Discovery of Potent Indolyl-Hydrazones as Kinase Inhibitors for Breast Cancer: Synthesis, X-ray Single-Crystal Analysis, and In Vitro and In Vivo Anti-Cancer Activity Evaluation

According to data from the World Health Organization (WHO), 2.3 million women worldwide were diagnosed with breast cancer in 2020, with 685,000 succumbing to the disease. As breast cancer incidence continues to rise, new strategies are essential in the fight against this illness. In response, several novel indolyl-hydrazones were synthesized by reacting ethyl 3-formyl-1H-indole-2-carboxylate 1 with various reagents, including thiosemicarbazide, semicarbazide hydrochloride, 4-nitrophenyl hydrazine, 2,4-dinitrophenyl hydrazine, and 4-amino-5-(1H-indol-2-yl)-1,2,4-triazole-3-thione. These reactions yielded key compounds, identified as thiosemicarbazone 3, bis(hydrazine derivative) 5, semicarbazone 6, Schiff base 8, and hydrazones 10 and 12, confirmed through NMR, elemental analysis, and X-ray single-crystal analysis.

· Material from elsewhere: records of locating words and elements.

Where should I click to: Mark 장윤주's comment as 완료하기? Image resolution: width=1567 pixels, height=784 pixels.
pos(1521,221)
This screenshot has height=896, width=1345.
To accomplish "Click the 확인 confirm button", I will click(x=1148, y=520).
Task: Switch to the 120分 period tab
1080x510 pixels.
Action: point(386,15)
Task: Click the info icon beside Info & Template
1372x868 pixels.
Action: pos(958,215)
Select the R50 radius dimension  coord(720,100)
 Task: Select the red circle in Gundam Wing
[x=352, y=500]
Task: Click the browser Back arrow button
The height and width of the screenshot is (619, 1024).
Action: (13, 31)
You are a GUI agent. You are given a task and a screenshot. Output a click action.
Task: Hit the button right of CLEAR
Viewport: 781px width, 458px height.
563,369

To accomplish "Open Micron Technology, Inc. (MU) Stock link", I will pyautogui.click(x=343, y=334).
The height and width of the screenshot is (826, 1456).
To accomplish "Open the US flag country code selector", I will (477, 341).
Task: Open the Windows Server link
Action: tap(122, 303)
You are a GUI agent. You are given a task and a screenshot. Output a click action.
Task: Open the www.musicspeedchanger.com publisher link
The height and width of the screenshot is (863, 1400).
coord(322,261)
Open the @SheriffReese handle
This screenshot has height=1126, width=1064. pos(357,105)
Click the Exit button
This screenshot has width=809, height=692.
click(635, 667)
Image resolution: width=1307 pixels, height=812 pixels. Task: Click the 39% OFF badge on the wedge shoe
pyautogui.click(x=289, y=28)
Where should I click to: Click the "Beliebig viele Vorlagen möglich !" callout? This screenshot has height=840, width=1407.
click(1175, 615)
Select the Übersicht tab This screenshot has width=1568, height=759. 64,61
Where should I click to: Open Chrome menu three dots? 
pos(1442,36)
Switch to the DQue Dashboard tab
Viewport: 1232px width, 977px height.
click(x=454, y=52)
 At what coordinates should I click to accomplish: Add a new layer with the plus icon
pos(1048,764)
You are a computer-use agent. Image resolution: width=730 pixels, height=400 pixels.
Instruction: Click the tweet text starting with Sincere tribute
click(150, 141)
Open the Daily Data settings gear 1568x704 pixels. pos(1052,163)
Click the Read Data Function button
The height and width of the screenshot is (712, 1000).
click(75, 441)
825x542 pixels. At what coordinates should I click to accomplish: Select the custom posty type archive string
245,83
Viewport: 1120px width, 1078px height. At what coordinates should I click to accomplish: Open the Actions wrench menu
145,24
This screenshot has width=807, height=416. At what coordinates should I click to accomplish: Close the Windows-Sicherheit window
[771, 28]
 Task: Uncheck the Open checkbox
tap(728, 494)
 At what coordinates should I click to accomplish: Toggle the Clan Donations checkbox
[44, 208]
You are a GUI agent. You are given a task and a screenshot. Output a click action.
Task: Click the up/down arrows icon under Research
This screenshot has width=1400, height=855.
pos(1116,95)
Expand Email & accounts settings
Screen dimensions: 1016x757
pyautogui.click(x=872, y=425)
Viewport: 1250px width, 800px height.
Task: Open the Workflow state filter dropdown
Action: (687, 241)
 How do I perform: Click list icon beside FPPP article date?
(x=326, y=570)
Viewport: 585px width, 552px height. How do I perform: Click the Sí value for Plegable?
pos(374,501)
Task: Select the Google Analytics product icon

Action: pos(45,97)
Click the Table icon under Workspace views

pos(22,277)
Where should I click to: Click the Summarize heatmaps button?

The cytotoxicity of these compounds against MCF-7 breast cancer cells was evaluated using the MTT assay. Notably, compounds 5, 8, and 12 exhibited potent cytotoxicity, with IC50 values of 2.73 ± 0.14 µM, 4.38 ± 0.23 µM, and 7.03 ± 0.37 µM, respectively, outperforming the reference drug staurosporine (IC50 = 8.32 ± 0.43 µM). The wound-healing assay further revealed the ability of these compounds to inhibit cell migration, with wound closure rates of 48.8%, 60.7%, and 51.8%, respectively.

To assess their effects on cell proliferation, apoptosis induction was CDK2-IN-4 measured, showing that compound 5 significantly increased cell death to 39.26%, compared to only 1.27% in untreated controls. Mechanistic studies of compound 5 demonstrated its strong inhibition of key kinase receptors, including PI3K-α, PI3K-β, PI3K-δ, CDK2, AKT-1, and EGFR, suggesting its potential as a targeted therapy.

In vivo testing confirmed the therapeutic promise of compound 5, as it significantly reduced tumor volume from 106 mm³ in controls to 56.4 mm³ and decreased tumor proliferation by 46.9%. These findings highlight the potential of these compounds, particularly compound 5, as promising candidates for future breast cancer treatments by effectively suppressing both cell migration and proliferation.